■ EXTRACTED DATA
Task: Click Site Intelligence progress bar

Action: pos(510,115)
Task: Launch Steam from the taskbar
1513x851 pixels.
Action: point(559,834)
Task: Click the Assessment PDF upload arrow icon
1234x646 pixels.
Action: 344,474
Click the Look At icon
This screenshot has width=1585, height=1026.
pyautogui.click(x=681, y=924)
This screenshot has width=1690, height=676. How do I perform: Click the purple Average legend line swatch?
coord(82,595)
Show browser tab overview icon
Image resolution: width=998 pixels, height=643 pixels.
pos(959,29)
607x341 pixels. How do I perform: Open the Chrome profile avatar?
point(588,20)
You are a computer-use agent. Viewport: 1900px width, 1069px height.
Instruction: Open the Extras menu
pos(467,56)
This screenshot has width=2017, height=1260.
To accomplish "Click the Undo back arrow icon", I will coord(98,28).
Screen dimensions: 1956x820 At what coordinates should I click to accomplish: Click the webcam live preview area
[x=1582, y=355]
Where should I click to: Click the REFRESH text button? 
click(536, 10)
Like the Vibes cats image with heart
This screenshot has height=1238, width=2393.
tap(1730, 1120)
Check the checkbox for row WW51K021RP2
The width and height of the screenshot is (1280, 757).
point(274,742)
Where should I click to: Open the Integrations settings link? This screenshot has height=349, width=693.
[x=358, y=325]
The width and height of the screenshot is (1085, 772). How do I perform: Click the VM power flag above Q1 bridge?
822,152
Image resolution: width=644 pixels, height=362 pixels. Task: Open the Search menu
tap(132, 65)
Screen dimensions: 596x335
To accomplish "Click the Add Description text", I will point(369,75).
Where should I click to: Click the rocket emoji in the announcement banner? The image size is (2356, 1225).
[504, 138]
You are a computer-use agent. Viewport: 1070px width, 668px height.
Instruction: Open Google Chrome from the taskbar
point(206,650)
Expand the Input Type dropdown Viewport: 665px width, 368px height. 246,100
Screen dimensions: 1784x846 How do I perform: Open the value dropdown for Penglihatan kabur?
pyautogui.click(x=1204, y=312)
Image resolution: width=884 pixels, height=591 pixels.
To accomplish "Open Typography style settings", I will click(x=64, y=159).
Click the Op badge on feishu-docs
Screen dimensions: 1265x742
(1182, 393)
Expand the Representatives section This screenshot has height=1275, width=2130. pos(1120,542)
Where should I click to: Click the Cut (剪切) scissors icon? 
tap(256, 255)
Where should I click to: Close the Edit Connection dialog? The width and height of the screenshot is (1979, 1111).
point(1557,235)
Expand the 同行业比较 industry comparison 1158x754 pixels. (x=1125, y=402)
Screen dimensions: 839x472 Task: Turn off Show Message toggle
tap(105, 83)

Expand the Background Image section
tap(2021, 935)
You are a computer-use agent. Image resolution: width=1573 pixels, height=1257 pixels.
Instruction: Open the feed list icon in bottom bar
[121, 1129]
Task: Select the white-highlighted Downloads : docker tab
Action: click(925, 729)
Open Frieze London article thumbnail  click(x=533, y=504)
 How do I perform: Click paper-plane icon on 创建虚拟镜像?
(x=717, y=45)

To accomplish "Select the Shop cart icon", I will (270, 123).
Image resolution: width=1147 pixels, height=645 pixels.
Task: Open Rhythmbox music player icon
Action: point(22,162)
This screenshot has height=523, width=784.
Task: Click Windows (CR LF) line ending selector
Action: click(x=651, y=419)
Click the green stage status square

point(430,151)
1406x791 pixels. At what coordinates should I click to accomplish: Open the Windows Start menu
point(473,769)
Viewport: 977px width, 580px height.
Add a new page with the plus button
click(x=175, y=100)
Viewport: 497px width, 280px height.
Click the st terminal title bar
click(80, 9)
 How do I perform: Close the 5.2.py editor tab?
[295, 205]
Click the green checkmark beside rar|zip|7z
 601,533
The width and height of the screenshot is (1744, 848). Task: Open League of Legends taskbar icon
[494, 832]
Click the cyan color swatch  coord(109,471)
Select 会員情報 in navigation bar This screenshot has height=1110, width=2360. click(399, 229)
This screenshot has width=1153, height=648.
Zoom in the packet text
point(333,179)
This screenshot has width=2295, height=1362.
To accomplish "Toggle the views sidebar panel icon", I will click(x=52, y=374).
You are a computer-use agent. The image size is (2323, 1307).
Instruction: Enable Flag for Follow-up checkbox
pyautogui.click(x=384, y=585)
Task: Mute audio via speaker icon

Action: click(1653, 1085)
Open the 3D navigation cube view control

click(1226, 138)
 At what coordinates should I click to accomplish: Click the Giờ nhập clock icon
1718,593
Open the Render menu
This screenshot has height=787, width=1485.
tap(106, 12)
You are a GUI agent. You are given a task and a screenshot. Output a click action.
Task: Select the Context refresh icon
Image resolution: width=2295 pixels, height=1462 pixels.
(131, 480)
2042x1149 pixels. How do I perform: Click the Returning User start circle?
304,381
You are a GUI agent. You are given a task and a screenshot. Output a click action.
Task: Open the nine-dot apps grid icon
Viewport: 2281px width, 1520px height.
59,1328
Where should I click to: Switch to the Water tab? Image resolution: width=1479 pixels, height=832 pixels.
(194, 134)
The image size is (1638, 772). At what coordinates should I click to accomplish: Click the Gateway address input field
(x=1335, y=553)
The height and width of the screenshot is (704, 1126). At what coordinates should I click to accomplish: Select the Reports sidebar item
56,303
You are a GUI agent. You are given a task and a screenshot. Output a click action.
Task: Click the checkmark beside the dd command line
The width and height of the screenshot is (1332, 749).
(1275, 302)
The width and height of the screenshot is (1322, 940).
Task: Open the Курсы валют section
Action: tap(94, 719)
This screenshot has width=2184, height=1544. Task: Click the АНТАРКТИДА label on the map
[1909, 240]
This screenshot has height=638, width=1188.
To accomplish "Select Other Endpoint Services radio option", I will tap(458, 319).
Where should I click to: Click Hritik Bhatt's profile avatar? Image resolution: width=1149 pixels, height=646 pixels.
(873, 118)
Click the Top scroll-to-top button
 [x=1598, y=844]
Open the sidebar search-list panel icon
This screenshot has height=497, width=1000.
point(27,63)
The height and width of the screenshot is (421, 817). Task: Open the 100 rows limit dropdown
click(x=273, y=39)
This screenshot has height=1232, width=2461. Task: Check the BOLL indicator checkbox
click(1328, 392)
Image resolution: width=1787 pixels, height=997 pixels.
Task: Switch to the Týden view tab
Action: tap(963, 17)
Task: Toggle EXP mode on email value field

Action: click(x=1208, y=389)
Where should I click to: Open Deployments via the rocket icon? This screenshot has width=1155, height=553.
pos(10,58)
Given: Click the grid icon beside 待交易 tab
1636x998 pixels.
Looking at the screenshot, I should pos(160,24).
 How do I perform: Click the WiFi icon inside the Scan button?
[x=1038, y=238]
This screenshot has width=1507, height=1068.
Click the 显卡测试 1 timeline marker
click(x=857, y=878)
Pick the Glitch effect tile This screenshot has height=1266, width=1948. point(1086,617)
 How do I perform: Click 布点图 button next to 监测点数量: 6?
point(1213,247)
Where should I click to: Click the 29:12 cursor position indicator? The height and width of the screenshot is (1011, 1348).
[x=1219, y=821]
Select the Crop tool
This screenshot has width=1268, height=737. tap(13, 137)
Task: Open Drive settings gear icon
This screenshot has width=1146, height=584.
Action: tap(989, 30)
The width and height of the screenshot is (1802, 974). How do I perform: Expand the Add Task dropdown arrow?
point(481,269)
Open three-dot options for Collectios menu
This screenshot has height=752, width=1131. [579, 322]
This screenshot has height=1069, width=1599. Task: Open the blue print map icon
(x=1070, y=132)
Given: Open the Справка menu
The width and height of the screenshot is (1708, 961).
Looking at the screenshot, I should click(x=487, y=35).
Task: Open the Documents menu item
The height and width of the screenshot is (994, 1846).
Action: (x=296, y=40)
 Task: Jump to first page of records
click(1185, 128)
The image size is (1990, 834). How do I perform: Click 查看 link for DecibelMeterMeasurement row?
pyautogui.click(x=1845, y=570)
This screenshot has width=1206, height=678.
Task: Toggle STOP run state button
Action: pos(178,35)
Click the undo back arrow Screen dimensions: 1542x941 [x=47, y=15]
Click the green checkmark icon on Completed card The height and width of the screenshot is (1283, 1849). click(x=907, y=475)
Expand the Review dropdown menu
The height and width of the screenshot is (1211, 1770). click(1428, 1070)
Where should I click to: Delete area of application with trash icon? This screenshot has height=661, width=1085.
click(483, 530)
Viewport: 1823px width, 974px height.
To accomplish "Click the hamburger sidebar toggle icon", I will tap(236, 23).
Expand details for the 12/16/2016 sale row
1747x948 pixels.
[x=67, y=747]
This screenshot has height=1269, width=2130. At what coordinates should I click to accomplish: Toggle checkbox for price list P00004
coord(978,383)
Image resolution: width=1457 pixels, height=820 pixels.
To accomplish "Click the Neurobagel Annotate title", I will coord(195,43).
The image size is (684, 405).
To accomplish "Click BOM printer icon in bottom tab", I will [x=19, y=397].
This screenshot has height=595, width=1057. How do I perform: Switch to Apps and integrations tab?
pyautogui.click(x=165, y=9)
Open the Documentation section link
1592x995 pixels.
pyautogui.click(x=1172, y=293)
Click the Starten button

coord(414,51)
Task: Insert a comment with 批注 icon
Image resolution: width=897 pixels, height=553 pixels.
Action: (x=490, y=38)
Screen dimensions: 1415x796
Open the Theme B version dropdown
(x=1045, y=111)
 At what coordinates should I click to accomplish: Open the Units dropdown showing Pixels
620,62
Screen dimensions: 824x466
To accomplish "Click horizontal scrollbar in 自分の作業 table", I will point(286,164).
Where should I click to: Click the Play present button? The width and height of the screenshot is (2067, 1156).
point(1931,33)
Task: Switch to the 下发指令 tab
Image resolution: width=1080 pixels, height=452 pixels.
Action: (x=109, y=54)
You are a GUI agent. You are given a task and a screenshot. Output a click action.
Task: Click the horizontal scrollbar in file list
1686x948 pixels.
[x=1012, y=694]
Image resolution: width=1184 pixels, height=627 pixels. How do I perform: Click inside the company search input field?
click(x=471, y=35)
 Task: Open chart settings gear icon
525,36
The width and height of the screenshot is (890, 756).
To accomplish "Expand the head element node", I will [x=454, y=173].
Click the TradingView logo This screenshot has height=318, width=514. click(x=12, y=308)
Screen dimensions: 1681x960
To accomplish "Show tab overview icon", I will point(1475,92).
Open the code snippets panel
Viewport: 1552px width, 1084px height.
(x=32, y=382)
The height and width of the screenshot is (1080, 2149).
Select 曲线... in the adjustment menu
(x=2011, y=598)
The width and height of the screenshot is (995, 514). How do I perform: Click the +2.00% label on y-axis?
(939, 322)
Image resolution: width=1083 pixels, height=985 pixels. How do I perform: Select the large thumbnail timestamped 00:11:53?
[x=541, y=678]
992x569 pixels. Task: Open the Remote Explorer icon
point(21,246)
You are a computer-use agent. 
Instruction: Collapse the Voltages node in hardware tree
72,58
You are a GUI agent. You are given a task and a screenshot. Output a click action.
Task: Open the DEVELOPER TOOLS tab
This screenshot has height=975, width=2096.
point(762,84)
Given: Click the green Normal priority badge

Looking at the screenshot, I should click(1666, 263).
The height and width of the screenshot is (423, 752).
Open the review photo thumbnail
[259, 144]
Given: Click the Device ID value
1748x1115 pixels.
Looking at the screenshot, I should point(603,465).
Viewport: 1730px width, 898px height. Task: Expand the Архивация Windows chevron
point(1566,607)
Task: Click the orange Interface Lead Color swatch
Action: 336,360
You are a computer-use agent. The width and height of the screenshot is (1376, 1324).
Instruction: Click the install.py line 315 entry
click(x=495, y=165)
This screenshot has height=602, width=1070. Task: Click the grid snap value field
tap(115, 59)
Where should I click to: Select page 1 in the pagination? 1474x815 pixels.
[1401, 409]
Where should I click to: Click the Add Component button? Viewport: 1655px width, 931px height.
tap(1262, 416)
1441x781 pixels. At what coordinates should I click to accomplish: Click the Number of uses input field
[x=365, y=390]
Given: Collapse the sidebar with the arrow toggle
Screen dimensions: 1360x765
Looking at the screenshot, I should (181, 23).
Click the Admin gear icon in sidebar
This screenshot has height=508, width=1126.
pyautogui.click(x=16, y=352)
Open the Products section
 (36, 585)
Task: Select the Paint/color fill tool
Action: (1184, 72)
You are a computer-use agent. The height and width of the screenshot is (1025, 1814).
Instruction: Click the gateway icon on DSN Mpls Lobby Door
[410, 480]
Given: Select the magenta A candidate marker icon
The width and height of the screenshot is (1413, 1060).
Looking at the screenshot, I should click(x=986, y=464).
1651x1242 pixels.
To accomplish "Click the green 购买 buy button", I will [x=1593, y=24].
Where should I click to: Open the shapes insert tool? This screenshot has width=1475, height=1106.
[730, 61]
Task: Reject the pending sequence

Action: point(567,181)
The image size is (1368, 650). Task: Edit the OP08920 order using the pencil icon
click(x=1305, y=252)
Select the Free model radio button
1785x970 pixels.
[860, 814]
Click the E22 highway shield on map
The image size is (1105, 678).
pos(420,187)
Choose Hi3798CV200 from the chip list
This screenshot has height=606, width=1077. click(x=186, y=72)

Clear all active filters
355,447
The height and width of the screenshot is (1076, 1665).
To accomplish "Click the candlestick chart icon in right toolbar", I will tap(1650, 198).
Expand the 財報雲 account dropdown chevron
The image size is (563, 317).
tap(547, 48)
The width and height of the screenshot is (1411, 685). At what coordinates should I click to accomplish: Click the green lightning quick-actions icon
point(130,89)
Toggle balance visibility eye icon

■ EXERCISE AIM
Retype exactly, and only, the lines above from the one where "Given: Click the Device ID value" occurs up to and including the one where "The height and width of the screenshot is (1076, 1665)." occurs.

■ RESPONSE TO THE TASK
Given: Click the Device ID value
1748x1115 pixels.
Looking at the screenshot, I should point(603,465).
Viewport: 1730px width, 898px height. Task: Expand the Архивация Windows chevron
point(1566,607)
Task: Click the orange Interface Lead Color swatch
Action: 336,360
You are a computer-use agent. The width and height of the screenshot is (1376, 1324).
Instruction: Click the install.py line 315 entry
click(x=495, y=165)
This screenshot has height=602, width=1070. Task: Click the grid snap value field
tap(115, 59)
Where should I click to: Select page 1 in the pagination? 1474x815 pixels.
[1401, 409]
Where should I click to: Click the Add Component button? Viewport: 1655px width, 931px height.
tap(1262, 416)
1441x781 pixels. At what coordinates should I click to accomplish: Click the Number of uses input field
[x=365, y=390]
Given: Collapse the sidebar with the arrow toggle
Screen dimensions: 1360x765
Looking at the screenshot, I should (181, 23).
Click the Admin gear icon in sidebar
This screenshot has height=508, width=1126.
pyautogui.click(x=16, y=352)
Open the Products section
 (36, 585)
Task: Select the Paint/color fill tool
Action: (1184, 72)
You are a computer-use agent. The height and width of the screenshot is (1025, 1814).
Instruction: Click the gateway icon on DSN Mpls Lobby Door
[410, 480]
Given: Select the magenta A candidate marker icon
The width and height of the screenshot is (1413, 1060).
Looking at the screenshot, I should click(x=986, y=464).
1651x1242 pixels.
To accomplish "Click the green 购买 buy button", I will [x=1593, y=24].
Where should I click to: Open the shapes insert tool? This screenshot has width=1475, height=1106.
[730, 61]
Task: Reject the pending sequence

Action: point(567,181)
The image size is (1368, 650). Task: Edit the OP08920 order using the pencil icon
click(x=1305, y=252)
Select the Free model radio button
1785x970 pixels.
[860, 814]
Click the E22 highway shield on map
The image size is (1105, 678).
pos(420,187)
Choose Hi3798CV200 from the chip list
This screenshot has height=606, width=1077. click(x=186, y=72)

Clear all active filters
355,447
The height and width of the screenshot is (1076, 1665).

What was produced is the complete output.